July 23: Kim inspects a large, new submarine, possibly designed for submarine-launched ballistic missiles (SLBM).
July 25, 31: North Korea launches KN-23 SRBMs.
August 2: North Korea fires two more KN-23 SRBMs; Trump says the tests do not violate his agreement with Kim.
August 6, 10, 16: North Korea fires more KN-23 and tactical missiles.
August 24: Kim oversees the test of a new “super-large” multiple launch rocket system (MLRS).
September 10: North Korea tests “super-large” MLRS.
October 2: North Korea test-fires new Pukguksong-3 SLBMs.
October 21: Trump says he and Kim get along well and “like” and “respect” each other.
October 31: North Korea tests the “super-large” MLRS.
December 3: North Korea says it is up to the US to decide what “Christmas gift” it wants.
January 1: Kim pledges to further develop nuclear programmes and introduce a “new strategic weapon”.
March 3, 9, 14: North Korea tests MLRS and short-range missiles.
March 21: Kim supervises the test of new tactical guided weapon; Trump sends a letter to Kim offering help on the new coronavirus.
March 29: North Korea tests “super-large” MLRS.
October 3: Kim sends a get-well message to Trump after the then-US president tested positive for COVID-19.
October 10: North Korea unveils a new ICBM and SLBM at a military parade.

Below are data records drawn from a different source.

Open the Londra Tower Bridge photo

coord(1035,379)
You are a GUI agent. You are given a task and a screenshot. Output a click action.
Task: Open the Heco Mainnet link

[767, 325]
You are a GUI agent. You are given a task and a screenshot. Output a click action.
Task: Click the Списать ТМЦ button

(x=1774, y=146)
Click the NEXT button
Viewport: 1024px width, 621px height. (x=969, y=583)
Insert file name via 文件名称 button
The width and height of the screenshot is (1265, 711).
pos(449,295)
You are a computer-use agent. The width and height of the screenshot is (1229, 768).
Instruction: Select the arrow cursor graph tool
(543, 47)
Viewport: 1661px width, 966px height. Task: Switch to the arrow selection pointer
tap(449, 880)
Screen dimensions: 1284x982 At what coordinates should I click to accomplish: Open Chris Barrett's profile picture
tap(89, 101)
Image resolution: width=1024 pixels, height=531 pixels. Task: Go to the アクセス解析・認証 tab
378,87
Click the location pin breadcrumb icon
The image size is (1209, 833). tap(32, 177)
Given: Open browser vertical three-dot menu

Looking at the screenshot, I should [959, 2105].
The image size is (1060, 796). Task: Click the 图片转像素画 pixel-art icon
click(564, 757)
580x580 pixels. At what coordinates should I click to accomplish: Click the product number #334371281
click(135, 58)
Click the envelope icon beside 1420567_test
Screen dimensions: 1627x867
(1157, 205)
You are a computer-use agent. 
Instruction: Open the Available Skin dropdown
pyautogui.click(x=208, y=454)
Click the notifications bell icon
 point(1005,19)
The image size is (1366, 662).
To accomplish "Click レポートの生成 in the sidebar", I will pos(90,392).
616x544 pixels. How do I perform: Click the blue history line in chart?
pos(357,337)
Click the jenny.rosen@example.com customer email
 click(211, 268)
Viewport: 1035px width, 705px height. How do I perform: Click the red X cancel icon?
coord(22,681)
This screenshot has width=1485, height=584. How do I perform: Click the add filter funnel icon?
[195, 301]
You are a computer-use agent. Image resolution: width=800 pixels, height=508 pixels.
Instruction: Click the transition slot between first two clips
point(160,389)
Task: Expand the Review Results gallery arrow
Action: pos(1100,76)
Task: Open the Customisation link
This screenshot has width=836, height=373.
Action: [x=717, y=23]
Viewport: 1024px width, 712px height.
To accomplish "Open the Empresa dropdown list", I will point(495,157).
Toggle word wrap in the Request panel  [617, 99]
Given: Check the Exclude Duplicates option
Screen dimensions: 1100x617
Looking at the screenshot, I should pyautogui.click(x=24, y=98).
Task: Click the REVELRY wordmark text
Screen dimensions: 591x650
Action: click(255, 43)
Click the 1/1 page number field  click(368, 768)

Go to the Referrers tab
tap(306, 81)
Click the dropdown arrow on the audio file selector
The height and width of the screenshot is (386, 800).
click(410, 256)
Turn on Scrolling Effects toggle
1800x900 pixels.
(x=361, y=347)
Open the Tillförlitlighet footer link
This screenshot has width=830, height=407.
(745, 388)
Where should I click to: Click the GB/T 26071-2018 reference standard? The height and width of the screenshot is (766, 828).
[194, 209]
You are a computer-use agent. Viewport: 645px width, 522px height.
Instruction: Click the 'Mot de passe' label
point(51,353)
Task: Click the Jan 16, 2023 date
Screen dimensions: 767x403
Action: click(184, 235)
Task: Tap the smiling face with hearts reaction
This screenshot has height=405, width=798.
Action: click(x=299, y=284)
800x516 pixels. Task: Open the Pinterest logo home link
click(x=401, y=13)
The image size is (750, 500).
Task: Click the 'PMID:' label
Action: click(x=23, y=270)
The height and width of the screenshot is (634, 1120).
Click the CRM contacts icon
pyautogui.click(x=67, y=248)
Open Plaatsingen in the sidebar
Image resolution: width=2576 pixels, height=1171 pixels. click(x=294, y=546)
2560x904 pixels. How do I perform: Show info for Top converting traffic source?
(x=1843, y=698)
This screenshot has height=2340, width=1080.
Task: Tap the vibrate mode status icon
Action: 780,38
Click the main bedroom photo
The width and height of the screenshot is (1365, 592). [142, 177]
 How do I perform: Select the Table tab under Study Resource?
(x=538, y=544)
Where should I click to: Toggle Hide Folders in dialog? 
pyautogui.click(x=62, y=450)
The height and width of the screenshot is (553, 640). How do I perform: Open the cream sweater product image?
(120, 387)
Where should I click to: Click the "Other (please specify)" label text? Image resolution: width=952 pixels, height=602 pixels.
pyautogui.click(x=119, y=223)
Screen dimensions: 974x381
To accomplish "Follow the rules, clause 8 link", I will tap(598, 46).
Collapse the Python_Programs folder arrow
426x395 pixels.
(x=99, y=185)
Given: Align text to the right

October 22: Trump says he has a very good relationship with Kim and stopped war; Biden likens Kim to Nazi Germany’s Adolf Hitler and calls him a “thug”.
January 15: North Korea showcases what it calls the “world’s most powerful weapon” at a parade to mark the end of its party congress. Photos released by state media show an SLBM labelled Pukguksong-5, a step up from October’s missile.
March 21: North Korea fires two short-range cruise missiles but the US plays down the first such tests under President Joe Biden and said it is still open to dialogue.